La rectora de la UAM releva al rector de la UAH al frente de la CRUMA en pleno pulso con Ayuso por la ley universitaria

Amaya Mendikoetxea Ayuso UAM

Imagen: Comunidad de Madrid

El cambio al frente de la Conferencia de Rectores de las Universidades Públicas de Madrid (CRUMA) se produce en un momento clave para el sistema universitario madrileño. La rectora de la Universidad Autónoma de Madrid (UAM), Amaya Mendikoetxea, toma el relevo en la presidencia de la organización tras la etapa encabezada por el rector de la Universidad de Alcalá (UAH), José Vicente Saz, con la financiación universitaria aún en el centro del debate político.

Durante el mandato de Saz, la CRUMA ha mantenido un pulso constante con el Gobierno regional por el modelo económico que debe sostener a las universidades públicas en los próximos años. La negociación se ha intensificado a raíz de la elaboración de la futura Ley de Enseñanzas Superiores, Universidades y Ciencia (LESUC), una norma llamada a redefinir la relación financiera entre la Comunidad de Madrid y los campus públicos.

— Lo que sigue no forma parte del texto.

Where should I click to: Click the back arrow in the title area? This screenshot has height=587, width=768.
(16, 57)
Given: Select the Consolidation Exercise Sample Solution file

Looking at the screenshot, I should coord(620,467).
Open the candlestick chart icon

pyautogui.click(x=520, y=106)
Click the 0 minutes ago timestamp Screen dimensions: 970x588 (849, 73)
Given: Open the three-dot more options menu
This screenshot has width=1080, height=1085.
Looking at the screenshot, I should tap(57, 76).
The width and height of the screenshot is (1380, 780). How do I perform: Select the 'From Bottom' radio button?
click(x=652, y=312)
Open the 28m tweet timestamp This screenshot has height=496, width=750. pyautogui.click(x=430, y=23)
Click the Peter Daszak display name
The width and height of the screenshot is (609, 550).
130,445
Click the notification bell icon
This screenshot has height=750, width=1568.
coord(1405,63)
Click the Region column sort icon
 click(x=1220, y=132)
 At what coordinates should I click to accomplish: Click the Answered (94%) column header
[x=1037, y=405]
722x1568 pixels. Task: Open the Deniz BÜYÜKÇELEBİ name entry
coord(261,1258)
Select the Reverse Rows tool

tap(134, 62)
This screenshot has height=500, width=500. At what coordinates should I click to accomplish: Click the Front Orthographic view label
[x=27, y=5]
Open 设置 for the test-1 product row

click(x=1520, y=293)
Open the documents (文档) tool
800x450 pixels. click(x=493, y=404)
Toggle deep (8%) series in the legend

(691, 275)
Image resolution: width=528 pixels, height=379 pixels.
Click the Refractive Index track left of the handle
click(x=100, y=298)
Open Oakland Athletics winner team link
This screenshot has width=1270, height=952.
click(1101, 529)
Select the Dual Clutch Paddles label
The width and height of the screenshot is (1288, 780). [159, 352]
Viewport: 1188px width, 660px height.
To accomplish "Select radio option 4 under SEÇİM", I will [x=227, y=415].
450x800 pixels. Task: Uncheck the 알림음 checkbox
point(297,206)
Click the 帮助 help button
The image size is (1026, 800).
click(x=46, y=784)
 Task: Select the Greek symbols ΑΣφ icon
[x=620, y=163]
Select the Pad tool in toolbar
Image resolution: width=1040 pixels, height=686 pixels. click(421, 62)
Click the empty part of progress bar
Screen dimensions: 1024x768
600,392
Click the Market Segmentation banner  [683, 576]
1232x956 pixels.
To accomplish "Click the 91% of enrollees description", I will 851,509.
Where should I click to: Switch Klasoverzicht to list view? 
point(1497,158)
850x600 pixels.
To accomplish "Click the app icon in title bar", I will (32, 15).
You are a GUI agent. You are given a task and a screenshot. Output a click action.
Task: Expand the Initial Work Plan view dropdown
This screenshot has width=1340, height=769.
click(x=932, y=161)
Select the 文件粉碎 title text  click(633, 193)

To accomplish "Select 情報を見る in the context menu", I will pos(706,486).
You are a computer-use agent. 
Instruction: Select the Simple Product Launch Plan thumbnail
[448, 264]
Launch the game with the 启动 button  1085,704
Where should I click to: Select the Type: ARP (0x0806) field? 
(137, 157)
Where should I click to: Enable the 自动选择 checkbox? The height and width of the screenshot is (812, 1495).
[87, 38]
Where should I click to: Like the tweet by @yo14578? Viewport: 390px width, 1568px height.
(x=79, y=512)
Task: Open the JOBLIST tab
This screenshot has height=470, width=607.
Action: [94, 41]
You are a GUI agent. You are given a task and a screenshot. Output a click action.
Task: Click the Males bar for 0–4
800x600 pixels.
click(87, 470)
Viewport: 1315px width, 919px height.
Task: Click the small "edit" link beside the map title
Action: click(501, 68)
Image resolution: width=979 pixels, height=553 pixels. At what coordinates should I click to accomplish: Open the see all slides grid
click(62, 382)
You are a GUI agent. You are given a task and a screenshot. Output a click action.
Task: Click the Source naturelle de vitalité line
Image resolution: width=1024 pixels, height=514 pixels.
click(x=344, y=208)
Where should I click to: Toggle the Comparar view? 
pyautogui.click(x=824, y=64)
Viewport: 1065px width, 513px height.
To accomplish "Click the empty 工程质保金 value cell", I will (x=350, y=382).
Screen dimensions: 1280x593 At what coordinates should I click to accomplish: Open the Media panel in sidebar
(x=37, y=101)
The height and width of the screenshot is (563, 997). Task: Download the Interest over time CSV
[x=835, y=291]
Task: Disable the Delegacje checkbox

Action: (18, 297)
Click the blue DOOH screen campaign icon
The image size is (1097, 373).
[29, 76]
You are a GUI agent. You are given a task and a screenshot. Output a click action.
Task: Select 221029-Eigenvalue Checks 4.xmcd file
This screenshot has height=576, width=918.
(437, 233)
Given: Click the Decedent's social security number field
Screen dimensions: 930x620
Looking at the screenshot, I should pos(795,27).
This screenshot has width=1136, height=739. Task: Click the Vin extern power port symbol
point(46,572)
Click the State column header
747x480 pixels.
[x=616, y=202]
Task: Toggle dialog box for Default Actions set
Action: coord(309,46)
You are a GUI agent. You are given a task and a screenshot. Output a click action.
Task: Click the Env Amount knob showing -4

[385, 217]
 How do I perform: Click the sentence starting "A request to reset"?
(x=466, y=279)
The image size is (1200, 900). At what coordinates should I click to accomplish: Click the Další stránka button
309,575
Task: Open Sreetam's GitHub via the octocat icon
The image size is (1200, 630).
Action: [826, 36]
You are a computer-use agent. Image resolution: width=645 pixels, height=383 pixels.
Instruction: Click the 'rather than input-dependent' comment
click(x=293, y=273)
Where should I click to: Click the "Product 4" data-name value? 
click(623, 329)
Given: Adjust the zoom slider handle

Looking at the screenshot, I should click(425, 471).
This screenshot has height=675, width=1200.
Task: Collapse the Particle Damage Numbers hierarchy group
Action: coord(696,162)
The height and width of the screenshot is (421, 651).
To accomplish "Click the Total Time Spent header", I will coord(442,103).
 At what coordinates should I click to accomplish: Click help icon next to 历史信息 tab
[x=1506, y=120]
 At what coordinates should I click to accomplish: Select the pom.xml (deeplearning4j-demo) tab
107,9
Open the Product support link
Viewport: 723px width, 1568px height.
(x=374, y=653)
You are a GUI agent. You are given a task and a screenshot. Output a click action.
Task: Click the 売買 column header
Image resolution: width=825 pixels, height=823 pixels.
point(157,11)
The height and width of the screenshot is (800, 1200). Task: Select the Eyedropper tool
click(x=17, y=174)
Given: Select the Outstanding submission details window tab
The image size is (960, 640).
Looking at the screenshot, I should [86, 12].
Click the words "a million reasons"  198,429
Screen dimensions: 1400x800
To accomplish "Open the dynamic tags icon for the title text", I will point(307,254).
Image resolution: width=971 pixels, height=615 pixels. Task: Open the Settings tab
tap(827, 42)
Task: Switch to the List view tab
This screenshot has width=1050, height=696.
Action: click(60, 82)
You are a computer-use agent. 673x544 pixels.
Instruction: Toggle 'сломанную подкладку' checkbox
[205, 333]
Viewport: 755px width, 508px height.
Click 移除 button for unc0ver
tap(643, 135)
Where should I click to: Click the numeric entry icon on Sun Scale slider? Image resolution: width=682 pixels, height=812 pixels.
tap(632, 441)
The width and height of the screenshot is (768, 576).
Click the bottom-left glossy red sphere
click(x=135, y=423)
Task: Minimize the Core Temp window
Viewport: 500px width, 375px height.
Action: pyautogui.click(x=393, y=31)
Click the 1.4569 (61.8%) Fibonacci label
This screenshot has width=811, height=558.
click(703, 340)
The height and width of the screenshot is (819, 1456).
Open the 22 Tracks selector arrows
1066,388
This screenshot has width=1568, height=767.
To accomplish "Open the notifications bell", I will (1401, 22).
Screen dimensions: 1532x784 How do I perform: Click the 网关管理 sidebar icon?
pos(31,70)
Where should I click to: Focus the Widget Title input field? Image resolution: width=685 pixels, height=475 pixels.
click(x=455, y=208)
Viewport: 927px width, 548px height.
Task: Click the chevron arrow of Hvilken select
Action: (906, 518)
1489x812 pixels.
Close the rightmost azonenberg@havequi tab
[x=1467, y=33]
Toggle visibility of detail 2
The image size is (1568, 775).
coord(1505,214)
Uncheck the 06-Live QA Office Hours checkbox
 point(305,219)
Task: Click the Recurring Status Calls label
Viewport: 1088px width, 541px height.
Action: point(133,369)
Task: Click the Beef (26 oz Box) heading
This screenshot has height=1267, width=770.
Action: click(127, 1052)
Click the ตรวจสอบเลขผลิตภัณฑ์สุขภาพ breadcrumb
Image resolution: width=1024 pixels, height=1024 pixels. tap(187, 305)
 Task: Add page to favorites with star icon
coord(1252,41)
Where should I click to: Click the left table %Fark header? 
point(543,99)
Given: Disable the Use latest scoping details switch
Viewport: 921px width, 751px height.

El relevo en la presidencia no implica un cambio de escenario inmediato. Las seis universidades públicas madrileñas —Alcalá, Autónoma, Complutense, Politécnica, Carlos III y Rey Juan Carlos— continúan reclamando un marco de financiación que consideran insuficiente para garantizar la estabilidad de plantillas, la inversión en infraestructuras y el mantenimiento de la actividad docente e investigadora.

Según el planteamiento conocido del Ejecutivo regional, el modelo previsto en la LESUC se articula en tres tramos: una financiación básica destinada a personal e inversiones estructurales, otra ligada a necesidades específicas como infraestructuras y una tercera vinculada al cumplimiento de objetivos. A ello se suma el principio de “corresponsabilidad”, que introduce la obligación de que las universidades incrementen progresivamente sus ingresos a través de vías distintas a las transferencias públicas.

Este enfoque ha sido uno de los principales puntos de fricción durante la presidencia de Saz. En diciembre, los rectores trasladaron de forma conjunta su insatisfacción con el contenido del borrador normativo y reclamaron modificaciones sustanciales antes de su aprobación. La tensión se reflejó también en las movilizaciones universitarias de noviembre, con dos jornadas de huelga convocadas por estudiantes y trabajadores para denunciar una infrafinanciación que las universidades sitúan como estructural desde la crisis de 2008.

Desde la Comunidad de Madrid, el Ejecutivo autonómico defiende que el presupuesto destinado a la universidad pública ha aumentado en los últimos años y sostiene que la futura ley permitirá establecer una financiación plurianual que aporte mayor previsibilidad a los centros. El Gobierno regional ha señalado además su intención de alcanzar un acuerdo con los rectores y llevar la LESUC a la Asamblea en 2026.

El relevo en la presidencia no altera el fondo del conflicto. Tras la etapa encabezada por el rector de la Universidad de Alcalá, la CRUMA afronta ahora una nueva fase de negociación con el Gobierno regional, con la financiación universitaria y la futura LESUC todavía lejos de un consenso definitivo.